We also show that the future portfolio of energy carriers for transportation will affect the amount of land that is required for electricity and fuel production. That bioenergy uses more land than other types of energy has been found in several other studies9,11,41 and is seen also here. Understanding the land use impact from one technology over another is difficult, however, because of differences in production potential and the possibility to use the land for several purposes. Additionally, both biofuel crops and electricity generation are subject to social acceptance issues15, making the deployment potential uncertain. Our results (complemented with the discussion in Supplementary Note 3) suggest that using direct or indirect electrification or alternative biofuel feedstocks, could provide considerable relief from land use pressure.
Which strategies are preferable for producing and distributing hydrogen are subject to debate. For the individual off-taker, decentralized production close to the point of use could be cheaper than transporting hydrogen from somewhere else18, but many optimization studies (for example, refs. 7,8) recommend transporting hydrogen when considering total system costs. Although omitting options for transporting hydrogen is a limitation of this study, it also allowed us to show that in some locations, either importing water or the hydrogen itself will be necessary, since hydrogen production can have a severe impact on water scarcity and electricity cost. Establishing such supply chains is very complex and we urge that future planning considers local effects beyond total cost.

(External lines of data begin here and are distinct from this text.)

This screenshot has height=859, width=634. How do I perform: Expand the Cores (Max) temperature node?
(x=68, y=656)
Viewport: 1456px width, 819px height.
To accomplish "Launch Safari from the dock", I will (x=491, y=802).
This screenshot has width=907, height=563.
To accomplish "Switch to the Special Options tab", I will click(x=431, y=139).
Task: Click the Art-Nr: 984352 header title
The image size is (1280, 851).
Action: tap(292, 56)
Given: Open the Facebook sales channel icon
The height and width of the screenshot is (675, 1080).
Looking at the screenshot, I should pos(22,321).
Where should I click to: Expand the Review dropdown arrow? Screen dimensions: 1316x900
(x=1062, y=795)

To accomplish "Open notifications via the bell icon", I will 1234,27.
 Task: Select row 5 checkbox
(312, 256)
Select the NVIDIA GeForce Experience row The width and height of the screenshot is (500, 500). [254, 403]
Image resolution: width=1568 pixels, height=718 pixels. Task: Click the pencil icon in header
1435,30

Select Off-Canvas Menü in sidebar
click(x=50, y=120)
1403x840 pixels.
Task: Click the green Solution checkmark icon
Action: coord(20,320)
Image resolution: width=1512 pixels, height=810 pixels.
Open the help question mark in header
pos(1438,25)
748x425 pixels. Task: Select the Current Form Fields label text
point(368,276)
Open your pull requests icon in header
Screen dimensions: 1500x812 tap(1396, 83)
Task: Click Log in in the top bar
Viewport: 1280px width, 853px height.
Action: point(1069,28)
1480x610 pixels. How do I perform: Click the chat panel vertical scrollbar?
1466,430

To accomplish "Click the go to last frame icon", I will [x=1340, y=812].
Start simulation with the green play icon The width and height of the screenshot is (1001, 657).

Other limitations include uncertainty about whether the assumed deployment levels of drivetrains and energy technologies will be feasible10,42 and the assumption that all modelled industries will remain in present facilities rather than building new sites. While outside the scope of this study, investigations into suitable locations for new facilities, considering access to water and renewable electricity, or other values such as access to CO2-distribution channels and storage sites, could be done using the data presented in this paper. Since we assume all off-takers to produce their own hydrogen, we do not model any micro-level hydrogen distribution network, which could be needed if many close off-takers share production facilities.
Another limitation is that political and cultural opinions may be at odds with the economically optimizing rationale represented by an electricity system model. The results from scenarios run in Multinode and the following analyses, could also be affected by opposition to, or preference for, one or more of the electricity generation technologies15,37 (see also Supplementary Notes 2 and 3).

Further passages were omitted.